Item-finding records:

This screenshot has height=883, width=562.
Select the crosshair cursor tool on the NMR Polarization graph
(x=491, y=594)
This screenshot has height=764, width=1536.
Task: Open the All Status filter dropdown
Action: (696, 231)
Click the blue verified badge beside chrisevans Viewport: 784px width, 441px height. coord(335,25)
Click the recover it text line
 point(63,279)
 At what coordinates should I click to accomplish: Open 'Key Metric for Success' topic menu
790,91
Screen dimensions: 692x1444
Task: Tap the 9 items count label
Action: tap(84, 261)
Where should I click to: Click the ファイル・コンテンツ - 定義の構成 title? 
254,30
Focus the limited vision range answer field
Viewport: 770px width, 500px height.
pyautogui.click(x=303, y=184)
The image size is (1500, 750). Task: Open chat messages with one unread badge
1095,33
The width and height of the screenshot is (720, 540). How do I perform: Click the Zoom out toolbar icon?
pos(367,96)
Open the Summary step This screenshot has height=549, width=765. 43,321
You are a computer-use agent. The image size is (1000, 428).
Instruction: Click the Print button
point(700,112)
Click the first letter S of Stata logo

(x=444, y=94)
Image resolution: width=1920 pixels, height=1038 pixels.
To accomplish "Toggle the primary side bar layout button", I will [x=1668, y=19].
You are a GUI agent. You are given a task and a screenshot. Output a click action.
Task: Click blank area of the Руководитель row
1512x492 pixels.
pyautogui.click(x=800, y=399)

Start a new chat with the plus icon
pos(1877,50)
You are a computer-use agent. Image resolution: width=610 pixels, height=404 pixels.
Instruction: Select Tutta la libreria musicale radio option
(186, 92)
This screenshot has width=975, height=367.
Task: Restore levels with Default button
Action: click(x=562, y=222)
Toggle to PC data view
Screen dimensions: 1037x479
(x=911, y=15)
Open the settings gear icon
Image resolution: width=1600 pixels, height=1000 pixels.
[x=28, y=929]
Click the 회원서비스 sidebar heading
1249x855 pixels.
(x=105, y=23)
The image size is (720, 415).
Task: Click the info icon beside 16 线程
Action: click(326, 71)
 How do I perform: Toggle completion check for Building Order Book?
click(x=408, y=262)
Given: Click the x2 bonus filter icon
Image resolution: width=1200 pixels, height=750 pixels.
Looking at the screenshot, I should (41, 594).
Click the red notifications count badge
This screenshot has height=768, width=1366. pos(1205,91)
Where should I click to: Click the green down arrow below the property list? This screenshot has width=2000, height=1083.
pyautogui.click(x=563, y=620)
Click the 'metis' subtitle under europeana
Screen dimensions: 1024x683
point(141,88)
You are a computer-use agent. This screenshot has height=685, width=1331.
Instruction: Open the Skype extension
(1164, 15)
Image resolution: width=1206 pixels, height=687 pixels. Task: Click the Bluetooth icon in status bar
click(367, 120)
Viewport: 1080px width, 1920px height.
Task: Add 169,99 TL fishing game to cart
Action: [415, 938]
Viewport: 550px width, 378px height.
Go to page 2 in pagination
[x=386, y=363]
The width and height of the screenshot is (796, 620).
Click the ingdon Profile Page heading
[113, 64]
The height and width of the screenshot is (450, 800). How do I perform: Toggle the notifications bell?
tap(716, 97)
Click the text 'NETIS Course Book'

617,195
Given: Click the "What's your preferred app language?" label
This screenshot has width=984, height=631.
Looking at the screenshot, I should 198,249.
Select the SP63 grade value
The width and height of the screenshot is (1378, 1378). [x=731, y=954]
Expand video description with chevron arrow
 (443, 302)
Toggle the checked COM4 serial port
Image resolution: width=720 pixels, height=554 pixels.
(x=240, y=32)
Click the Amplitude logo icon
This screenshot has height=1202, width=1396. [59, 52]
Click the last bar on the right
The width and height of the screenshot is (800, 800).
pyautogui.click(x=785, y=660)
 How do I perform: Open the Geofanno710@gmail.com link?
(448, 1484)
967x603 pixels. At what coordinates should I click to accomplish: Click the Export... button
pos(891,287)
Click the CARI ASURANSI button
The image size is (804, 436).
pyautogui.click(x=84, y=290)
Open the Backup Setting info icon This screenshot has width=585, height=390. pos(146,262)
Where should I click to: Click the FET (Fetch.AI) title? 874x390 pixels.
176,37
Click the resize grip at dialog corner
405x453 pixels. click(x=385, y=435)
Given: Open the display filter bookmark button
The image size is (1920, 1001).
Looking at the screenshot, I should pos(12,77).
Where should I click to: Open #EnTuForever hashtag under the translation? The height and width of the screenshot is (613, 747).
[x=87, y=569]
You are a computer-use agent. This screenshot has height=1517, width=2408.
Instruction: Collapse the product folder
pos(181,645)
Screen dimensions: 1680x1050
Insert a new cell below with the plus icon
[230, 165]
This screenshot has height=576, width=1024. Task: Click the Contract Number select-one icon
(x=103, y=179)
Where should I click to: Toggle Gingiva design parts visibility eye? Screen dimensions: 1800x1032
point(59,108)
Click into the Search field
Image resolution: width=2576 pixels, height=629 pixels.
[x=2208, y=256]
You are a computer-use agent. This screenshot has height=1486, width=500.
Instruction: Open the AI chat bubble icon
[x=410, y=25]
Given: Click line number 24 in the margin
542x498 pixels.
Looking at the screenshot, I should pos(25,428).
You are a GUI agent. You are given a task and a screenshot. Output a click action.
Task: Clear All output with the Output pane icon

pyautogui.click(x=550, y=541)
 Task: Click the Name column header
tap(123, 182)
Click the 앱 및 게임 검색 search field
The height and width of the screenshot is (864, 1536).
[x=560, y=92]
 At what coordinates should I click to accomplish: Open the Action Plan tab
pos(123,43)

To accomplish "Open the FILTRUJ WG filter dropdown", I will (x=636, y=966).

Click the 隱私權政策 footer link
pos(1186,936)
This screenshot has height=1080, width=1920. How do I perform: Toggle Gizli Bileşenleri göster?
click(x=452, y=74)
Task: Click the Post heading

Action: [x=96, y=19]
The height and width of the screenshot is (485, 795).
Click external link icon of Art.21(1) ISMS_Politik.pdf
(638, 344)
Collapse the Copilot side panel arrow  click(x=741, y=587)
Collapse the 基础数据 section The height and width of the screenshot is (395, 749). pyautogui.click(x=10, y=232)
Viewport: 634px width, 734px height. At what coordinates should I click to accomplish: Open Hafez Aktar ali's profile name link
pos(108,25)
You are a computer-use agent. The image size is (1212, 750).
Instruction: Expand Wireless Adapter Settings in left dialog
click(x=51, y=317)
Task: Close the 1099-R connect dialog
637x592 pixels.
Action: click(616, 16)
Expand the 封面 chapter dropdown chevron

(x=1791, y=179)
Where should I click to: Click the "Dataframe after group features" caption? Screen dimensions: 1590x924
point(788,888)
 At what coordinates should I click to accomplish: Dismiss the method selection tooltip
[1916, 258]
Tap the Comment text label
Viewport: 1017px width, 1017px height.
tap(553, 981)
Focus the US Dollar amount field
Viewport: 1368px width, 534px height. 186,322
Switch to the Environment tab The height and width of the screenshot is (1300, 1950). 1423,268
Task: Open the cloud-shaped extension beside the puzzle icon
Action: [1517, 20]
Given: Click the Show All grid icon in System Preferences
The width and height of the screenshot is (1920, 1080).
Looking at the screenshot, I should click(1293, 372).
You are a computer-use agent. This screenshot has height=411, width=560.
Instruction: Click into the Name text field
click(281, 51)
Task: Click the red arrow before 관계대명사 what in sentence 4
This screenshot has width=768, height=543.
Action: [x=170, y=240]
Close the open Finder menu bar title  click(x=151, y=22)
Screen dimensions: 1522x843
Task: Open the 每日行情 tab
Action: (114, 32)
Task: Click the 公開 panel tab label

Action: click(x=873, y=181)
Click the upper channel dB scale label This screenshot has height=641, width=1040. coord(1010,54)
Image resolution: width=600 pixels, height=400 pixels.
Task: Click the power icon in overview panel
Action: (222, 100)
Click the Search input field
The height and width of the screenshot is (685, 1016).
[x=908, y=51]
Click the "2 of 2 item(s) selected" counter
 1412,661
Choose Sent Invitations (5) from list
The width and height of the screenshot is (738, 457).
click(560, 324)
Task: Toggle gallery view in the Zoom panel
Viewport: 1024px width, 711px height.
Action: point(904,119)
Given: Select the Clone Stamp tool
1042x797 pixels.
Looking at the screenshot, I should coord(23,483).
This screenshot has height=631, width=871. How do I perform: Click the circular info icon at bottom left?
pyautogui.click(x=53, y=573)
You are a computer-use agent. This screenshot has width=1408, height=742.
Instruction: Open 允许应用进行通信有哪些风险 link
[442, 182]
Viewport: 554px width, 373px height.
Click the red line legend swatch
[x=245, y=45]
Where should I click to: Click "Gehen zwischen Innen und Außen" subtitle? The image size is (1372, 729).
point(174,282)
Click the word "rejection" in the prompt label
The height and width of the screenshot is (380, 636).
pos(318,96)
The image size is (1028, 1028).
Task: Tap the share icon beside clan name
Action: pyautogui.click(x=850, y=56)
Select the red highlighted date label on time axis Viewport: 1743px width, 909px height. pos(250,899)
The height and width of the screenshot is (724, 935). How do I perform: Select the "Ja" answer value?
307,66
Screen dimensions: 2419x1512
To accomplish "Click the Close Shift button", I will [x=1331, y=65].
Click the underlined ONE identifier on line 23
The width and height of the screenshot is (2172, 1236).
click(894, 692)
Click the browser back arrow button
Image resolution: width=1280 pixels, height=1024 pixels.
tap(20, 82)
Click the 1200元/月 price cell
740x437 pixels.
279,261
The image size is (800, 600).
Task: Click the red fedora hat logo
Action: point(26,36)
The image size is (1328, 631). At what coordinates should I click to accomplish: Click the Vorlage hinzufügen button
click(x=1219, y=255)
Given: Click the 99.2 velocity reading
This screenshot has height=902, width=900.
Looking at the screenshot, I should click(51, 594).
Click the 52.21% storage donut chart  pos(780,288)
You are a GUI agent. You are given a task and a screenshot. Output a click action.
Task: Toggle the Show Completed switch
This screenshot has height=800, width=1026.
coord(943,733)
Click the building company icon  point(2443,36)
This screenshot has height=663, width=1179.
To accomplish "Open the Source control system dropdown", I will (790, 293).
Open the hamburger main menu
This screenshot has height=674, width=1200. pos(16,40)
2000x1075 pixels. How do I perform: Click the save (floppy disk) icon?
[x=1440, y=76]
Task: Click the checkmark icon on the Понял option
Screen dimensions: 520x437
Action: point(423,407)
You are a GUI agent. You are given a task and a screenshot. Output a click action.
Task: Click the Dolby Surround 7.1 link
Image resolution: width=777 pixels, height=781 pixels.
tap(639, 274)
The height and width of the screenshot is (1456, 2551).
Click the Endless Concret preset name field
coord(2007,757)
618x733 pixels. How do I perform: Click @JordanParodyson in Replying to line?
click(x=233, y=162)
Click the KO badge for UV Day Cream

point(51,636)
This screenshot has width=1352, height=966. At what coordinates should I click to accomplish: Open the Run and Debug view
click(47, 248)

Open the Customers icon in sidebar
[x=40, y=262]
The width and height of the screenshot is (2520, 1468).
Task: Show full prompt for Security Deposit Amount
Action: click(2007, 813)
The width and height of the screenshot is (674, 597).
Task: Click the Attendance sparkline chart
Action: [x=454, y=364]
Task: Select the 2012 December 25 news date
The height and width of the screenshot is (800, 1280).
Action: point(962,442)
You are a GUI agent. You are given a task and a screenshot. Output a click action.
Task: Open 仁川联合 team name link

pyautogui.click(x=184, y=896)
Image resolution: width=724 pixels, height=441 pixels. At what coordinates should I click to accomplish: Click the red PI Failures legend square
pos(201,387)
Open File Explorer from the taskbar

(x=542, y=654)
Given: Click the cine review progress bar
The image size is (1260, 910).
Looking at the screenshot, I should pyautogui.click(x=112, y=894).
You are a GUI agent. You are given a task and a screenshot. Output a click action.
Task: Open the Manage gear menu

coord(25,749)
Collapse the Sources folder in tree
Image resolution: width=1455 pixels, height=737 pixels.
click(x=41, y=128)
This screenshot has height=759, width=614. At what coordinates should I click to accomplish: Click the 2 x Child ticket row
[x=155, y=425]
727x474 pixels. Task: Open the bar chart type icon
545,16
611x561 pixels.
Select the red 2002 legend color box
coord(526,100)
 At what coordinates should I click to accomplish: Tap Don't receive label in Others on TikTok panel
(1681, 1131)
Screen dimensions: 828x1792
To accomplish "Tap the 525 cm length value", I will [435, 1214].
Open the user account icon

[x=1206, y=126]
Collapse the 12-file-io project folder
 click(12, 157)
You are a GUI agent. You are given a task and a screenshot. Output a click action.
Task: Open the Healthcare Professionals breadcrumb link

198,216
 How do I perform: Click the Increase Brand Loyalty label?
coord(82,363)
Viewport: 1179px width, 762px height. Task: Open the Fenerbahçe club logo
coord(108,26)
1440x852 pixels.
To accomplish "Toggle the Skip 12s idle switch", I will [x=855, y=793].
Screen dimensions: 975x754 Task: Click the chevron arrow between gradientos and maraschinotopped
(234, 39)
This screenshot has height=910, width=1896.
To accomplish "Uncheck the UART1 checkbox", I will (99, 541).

[Problem description]
Locate every line in the items that contains the string "arrow", treating uppercase and lowercase as different, and copy each of those lines.

[Final result]
Where should I click to: Click the green down arrow below the property list? This screenshot has width=2000, height=1083.
Expand video description with chevron arrow
Collapse the Copilot side panel arrow  click(x=741, y=587)
Task: Click the red arrow before 관계대명사 what in sentence 4
Click the browser back arrow button
Screen dimensions: 975x754 Task: Click the chevron arrow between gradientos and maraschinotopped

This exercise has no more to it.